A group $G$ is a virtual duality group if some finite-index subgroup $H$ of $G$ is a duality group. In this case, $H$ is torsion-free, and every finite-index torsion-free subgroup of $G$ is also a duality group. This is well-known and follows directly from results in [Reference Bieri and Eckmann5] but as it is important in what follows we record it below.

Lemma 2.3. If $G$ is a virtual duality group and $H$ is a finite-index, torsion-free subgroup of $G$ , then $H$ is a duality group.

Proof. As $G$ is a virtual duality group, there exists a finite-index subgroup $H_0$ of $G$ that is a duality group. Let $H'=H\cap H_0$ . As $H'$ is finite-index in $H_0$ , it is also a duality group by [Reference Bieri and Eckmann5, Theorem 3.2]. By [Reference Bieri and Eckmann5, Theorem 3.3], any torsion-free, finite-index overgroup of a duality group is also a duality group.

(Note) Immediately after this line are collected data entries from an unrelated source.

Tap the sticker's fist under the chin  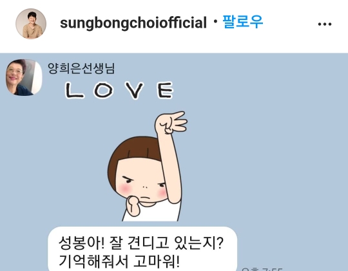[x=133, y=206]
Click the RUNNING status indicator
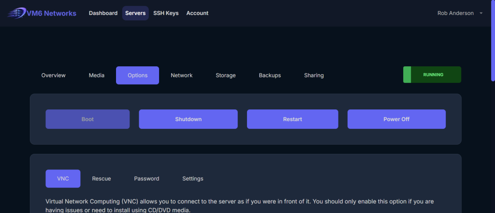 pos(432,75)
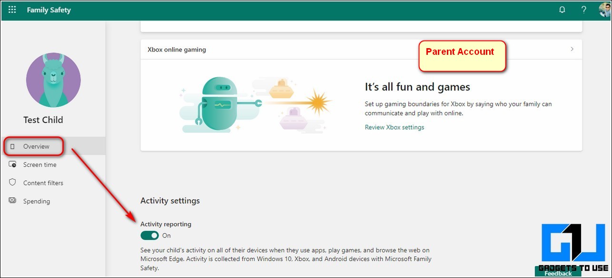
Task: Click the Screen time clock icon
Action: tap(13, 165)
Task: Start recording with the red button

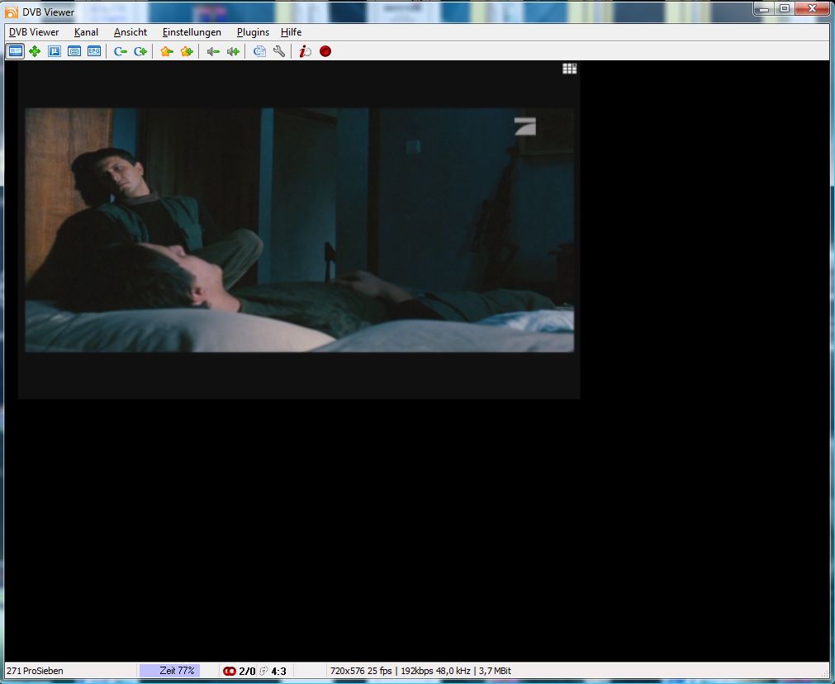Action: coord(325,51)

As $H'$ is also finite-index in $H$ , it follows that $H$ is a duality group.

2.3. Finiteness conditions for ${\rm{Out}}(A_\Gamma )$ and the join Lemma

In this section, we show that for our example graph in Figure 1 the group ${\rm{Out}}(A_\Gamma )$ has a finite index subgroup isomorphic to $A_{\Gamma _1} \oplus A_{\Gamma _2}$ . For experts, this is the subgroup of ${\rm{Out}}(A_\Gamma )$ generated by partial conjugations, and it is finite index as $\Gamma$ is chosen in a way so that ${\rm{Out}}(A_\Gamma )$ contains no transvections. We break this down into two steps, starting with conditions that describe when ${\rm{Out}}(A_\Gamma )$ is finite:

Proposition 2.4 ([Reference Charney and Farber14], Section 6). Let $\Gamma$ be a finite graph. The group ${\rm{Out}}(A_\Gamma )$ is finite if and only if for each vertex $u$ :

  • any two vertices in $\Gamma - \mathrm{st}(u)$ are connected by a path in $\Gamma - \mathrm{st}(u)$ , and

  • if $\mathrm{lk}(u) \subset \mathrm{st}(v)$ for some vertex $v$ then $u=v$ .

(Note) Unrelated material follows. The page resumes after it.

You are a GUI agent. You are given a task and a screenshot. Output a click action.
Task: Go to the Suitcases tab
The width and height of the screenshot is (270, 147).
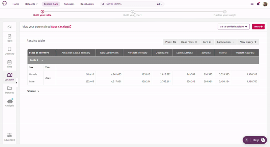pos(69,4)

Going back in the other direction, finiteness of the outer automorphism group ${\rm{Out}}(A_\Gamma )$ imposes the following restrictions on the graph $\Gamma$ and its associated RAAG.

Lemma 2.5. Let $\Gamma$ be a graph such that ${\rm{Out}}(A_\Gamma )$ is finite. Then

  • $\Gamma$ is connected, so that $A_\Gamma$ is either cyclic or one-ended.

  • If $\Gamma$ is not a single point (so that $A_\Gamma$ is noncyclic), the centre $Z(A_\Gamma )$ of $A_\Gamma$ is trivial.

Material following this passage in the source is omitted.